Start of RECORDS FOR THE TASK

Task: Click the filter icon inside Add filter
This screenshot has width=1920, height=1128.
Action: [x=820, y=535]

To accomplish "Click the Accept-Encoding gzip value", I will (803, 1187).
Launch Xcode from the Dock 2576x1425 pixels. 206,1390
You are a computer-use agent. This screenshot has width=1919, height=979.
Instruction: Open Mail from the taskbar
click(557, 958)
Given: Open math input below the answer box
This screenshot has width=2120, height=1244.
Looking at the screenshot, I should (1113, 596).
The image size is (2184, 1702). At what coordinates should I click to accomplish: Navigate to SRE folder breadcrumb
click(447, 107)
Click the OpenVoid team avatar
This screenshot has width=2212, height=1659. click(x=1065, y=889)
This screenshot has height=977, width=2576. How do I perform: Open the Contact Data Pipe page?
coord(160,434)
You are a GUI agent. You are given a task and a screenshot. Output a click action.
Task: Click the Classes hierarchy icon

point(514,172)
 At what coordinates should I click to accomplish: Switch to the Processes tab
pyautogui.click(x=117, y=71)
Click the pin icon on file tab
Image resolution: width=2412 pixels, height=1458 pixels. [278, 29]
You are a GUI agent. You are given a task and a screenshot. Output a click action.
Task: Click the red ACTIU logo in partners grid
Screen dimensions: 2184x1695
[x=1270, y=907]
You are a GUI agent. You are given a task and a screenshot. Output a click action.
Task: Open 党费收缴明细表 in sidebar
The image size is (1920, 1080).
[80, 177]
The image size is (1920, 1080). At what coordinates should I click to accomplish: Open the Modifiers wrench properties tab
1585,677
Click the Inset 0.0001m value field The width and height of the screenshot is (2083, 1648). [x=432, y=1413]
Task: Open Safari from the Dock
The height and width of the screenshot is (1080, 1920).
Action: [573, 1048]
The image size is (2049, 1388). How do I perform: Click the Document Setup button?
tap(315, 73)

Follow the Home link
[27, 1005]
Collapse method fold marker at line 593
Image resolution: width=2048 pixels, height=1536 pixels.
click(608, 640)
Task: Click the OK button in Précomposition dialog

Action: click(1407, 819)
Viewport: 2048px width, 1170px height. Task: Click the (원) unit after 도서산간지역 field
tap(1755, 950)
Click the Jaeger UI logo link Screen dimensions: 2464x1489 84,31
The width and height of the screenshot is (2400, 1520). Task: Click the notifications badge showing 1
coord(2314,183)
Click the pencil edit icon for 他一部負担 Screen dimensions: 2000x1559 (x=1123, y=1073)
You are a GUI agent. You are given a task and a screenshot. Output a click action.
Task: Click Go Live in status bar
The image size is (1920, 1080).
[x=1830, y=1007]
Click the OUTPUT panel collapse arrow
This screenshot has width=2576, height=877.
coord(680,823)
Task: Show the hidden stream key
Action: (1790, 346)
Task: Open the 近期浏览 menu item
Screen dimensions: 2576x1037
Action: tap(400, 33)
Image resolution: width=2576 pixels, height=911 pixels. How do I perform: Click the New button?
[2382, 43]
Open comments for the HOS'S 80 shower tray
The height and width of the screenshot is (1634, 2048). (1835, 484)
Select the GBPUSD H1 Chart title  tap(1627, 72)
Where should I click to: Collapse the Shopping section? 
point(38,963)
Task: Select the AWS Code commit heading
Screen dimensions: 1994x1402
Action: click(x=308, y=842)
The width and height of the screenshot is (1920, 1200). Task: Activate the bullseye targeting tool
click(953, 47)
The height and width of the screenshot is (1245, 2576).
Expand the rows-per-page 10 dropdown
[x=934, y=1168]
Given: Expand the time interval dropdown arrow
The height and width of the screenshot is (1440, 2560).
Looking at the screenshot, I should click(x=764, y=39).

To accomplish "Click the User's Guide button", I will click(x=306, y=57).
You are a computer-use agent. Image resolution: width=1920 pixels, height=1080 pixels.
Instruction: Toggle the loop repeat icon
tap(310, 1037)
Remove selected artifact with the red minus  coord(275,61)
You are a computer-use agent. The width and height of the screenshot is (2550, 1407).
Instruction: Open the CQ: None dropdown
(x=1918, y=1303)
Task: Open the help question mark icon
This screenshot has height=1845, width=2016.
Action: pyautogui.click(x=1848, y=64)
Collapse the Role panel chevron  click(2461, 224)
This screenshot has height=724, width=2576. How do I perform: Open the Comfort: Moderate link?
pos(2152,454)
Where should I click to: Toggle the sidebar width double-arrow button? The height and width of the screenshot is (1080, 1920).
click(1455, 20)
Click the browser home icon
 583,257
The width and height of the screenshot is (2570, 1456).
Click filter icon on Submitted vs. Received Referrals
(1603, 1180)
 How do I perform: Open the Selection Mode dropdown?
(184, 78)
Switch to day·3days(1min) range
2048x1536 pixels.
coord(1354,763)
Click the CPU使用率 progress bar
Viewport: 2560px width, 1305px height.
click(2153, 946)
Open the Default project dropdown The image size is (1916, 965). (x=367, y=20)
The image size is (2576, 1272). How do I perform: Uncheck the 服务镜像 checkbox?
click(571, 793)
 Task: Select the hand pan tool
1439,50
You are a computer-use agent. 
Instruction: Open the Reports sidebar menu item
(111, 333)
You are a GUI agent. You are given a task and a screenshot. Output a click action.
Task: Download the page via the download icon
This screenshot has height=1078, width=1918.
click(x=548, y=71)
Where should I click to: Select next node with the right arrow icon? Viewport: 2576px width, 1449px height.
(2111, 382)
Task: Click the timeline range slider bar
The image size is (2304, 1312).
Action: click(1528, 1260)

End of RECORDS FOR THE TASK

* PROBLEM TO WORK ON *
Your task is to write out, exactly, the line that holds "Instruction: Open the Reports" and every line after it until the records end.

* EXERCISE RESULT *
Instruction: Open the Reports sidebar menu item
(111, 333)
You are a GUI agent. You are given a task and a screenshot. Output a click action.
Task: Download the page via the download icon
This screenshot has height=1078, width=1918.
click(x=548, y=71)
Where should I click to: Select next node with the right arrow icon? Viewport: 2576px width, 1449px height.
(2111, 382)
Task: Click the timeline range slider bar
The image size is (2304, 1312).
Action: click(1528, 1260)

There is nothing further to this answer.